As if all of this were not bad enough, last year we lost an average of 12 Mainers a week from opioid overdoses. Those numbers represent children, parents and neighbors who could have been saved if they had adequate access to mental health care and substance use disorder treatment.

These are complex challenges, but we have solutions. This year, the Legislature is considering a suite of bills this session which, if passed into law and funded, will be critical steps toward rebuilding our behavioral health care system and moving our state forward.

LD 415, sponsored by our colleague Rep. Paul Stearns, would expand access to targeted case management for those on MaineCare receiving treatment for substance use disorder. Studies show these services are more likely to sustain addiction recovery. The bill proposes a $6.6 million investment by the state, which would allow us to draw on $14 million in federal funds.

LD 432 and LD 582, sponsored by Rep. Colleen Madigan, would, respectively, enhance treatment for children with mental health challenges and fund the most critically needed community services for individuals struggling with serious and persistent mental illness. Both bills would draw on a two-to-one match of federal dollars.

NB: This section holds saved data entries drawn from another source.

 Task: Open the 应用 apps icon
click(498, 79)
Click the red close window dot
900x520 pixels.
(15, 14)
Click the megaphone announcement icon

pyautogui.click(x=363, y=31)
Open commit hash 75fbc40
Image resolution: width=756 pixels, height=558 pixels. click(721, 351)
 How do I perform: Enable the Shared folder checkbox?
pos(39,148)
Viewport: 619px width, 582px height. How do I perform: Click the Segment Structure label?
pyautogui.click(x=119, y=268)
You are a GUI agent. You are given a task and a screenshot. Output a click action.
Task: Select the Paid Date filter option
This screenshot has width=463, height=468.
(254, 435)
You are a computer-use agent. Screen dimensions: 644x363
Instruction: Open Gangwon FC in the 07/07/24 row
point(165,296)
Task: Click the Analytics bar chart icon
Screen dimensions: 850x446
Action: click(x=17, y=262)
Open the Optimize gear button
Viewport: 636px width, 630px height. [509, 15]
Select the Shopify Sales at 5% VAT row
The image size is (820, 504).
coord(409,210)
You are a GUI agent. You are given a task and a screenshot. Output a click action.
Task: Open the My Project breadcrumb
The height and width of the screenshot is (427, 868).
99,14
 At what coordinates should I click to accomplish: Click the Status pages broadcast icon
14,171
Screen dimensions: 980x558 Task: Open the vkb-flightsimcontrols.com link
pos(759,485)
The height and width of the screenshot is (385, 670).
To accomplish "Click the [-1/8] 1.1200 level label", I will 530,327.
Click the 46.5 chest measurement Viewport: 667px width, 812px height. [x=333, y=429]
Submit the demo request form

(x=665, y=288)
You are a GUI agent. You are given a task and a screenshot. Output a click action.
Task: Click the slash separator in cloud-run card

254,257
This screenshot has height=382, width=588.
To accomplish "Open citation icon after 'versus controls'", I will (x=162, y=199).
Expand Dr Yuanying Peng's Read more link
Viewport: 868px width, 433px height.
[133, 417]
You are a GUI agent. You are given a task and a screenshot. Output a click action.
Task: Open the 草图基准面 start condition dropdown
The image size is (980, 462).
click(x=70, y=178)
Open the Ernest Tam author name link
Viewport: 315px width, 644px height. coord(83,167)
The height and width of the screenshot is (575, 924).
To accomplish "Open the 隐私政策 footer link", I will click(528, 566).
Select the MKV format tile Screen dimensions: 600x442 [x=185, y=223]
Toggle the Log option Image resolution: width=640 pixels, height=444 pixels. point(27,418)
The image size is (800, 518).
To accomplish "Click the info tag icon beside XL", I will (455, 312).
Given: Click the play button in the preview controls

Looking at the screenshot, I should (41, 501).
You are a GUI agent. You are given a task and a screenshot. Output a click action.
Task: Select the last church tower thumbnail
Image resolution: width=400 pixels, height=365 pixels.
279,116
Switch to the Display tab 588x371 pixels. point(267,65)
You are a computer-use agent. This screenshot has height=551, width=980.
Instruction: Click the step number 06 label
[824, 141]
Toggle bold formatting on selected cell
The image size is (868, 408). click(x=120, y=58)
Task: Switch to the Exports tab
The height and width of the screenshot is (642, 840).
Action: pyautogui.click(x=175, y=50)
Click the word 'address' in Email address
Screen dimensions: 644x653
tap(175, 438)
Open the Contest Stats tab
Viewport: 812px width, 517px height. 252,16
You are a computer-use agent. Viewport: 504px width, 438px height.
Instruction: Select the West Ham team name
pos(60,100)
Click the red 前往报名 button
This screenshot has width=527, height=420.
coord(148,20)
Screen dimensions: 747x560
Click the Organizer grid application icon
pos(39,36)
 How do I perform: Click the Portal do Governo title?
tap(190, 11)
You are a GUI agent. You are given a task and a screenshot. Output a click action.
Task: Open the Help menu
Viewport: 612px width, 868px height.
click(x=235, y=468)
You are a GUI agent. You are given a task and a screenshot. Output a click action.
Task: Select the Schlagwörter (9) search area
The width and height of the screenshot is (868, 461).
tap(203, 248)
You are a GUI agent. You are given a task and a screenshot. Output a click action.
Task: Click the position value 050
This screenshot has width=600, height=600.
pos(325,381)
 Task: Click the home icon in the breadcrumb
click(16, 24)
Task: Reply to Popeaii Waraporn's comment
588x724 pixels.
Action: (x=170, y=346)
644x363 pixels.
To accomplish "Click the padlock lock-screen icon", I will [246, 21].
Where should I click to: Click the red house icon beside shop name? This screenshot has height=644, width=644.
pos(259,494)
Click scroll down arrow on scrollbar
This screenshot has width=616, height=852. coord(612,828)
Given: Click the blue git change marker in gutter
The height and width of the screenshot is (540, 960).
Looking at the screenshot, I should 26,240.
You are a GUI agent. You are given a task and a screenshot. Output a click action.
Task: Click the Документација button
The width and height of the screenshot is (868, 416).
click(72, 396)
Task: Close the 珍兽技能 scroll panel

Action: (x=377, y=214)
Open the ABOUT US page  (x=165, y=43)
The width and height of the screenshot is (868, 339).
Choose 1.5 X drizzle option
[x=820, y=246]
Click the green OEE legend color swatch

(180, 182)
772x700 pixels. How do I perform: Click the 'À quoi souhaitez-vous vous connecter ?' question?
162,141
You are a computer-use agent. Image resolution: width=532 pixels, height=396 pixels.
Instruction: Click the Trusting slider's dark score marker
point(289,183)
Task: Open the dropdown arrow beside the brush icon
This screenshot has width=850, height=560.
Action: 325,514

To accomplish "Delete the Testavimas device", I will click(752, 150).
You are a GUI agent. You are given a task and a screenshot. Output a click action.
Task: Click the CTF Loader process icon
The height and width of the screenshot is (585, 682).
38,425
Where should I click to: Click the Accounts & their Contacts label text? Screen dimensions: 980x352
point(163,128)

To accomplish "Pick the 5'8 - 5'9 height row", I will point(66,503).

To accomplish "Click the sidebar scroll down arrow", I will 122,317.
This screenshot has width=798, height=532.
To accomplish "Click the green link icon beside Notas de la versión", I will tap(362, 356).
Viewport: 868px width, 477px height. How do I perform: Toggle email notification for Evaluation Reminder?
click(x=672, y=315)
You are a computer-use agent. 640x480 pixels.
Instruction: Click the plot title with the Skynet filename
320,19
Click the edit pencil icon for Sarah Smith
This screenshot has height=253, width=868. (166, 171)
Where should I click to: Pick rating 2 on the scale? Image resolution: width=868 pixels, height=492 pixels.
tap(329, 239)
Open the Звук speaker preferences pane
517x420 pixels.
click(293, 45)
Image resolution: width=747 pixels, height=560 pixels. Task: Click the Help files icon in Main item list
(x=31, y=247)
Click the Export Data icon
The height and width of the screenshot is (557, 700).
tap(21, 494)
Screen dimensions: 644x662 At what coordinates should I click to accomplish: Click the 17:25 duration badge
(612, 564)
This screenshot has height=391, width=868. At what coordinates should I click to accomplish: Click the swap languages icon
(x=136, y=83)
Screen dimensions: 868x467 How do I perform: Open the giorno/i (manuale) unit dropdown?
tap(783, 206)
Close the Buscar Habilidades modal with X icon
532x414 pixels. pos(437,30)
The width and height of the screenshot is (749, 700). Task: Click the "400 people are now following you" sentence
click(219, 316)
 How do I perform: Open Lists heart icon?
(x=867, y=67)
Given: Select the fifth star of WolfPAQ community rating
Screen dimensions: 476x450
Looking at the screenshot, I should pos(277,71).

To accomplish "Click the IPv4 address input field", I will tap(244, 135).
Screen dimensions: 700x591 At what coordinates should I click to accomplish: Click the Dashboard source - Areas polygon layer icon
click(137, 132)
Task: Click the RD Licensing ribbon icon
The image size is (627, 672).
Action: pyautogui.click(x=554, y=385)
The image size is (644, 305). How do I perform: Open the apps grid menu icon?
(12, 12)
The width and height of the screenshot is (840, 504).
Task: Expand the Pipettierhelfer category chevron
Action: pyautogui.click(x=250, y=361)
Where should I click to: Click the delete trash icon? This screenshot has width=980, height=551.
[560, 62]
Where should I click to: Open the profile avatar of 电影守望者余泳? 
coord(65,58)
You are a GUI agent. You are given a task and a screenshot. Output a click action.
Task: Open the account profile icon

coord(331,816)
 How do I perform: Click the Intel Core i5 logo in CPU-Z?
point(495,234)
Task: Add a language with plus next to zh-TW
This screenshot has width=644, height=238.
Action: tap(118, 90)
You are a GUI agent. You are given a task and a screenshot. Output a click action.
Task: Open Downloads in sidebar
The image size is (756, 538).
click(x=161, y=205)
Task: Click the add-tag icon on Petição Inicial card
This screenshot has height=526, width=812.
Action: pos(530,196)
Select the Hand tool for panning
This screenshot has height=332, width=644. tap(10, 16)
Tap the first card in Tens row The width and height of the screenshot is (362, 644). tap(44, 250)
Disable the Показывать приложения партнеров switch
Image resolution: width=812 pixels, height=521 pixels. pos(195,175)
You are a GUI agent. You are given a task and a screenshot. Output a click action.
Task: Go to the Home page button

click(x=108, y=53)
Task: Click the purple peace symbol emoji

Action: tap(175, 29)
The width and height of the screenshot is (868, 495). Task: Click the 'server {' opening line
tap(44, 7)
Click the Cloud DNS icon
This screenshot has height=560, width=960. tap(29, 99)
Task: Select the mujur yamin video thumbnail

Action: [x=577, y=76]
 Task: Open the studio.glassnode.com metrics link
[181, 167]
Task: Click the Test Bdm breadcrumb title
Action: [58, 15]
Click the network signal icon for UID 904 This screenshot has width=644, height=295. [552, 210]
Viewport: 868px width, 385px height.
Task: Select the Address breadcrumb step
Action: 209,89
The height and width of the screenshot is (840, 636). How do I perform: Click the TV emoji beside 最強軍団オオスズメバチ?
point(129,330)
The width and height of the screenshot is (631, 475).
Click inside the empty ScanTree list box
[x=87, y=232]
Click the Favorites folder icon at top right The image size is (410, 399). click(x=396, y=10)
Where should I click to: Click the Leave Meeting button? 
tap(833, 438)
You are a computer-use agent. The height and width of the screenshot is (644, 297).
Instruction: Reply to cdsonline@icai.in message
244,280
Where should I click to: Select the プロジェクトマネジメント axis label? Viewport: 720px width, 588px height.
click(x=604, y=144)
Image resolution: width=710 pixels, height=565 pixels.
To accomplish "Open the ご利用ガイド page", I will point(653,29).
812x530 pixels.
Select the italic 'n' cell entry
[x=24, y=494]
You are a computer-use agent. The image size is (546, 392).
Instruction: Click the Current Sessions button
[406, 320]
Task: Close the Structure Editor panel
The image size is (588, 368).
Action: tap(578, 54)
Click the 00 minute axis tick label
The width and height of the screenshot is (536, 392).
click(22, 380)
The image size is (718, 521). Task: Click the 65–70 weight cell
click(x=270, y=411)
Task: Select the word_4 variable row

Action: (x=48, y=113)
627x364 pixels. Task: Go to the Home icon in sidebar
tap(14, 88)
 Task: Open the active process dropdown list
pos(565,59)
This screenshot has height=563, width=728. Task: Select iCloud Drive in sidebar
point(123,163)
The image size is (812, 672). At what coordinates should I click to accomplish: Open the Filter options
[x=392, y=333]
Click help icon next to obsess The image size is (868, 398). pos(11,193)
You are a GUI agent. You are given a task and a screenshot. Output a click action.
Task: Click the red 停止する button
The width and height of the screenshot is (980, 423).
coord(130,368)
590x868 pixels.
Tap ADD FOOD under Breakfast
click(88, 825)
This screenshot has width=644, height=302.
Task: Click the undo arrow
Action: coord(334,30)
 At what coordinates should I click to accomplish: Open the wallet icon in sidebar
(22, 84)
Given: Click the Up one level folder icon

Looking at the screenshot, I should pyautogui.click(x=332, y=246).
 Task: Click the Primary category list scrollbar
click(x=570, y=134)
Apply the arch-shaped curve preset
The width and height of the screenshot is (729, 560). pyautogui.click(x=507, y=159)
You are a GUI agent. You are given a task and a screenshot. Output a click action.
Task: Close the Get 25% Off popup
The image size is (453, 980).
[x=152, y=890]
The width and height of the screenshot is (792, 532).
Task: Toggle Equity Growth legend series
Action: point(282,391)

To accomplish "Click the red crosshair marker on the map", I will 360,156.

Finally, LD 496 would provide the resources needed for the nearly 700 kids on waitlists for home and community mental health treatment. It would also fund basic mental health outpatient treatment for thousands of Maine adults and children on waitlists. The bill represents a $9.2 million investment, which would draw an $18 million federal match.

Solving Maine’s mental and behavioral health crisis is not a partisan issue. In fact, all four of these bills have initially passed in the Legislature with unanimous votes. These bills are sponsored by Democrats and Republicans alike, and they address issues that affect all of us and every community in the state. It is far past time we acted to ensure all Mainers have access to the mental and behavioral health care they need.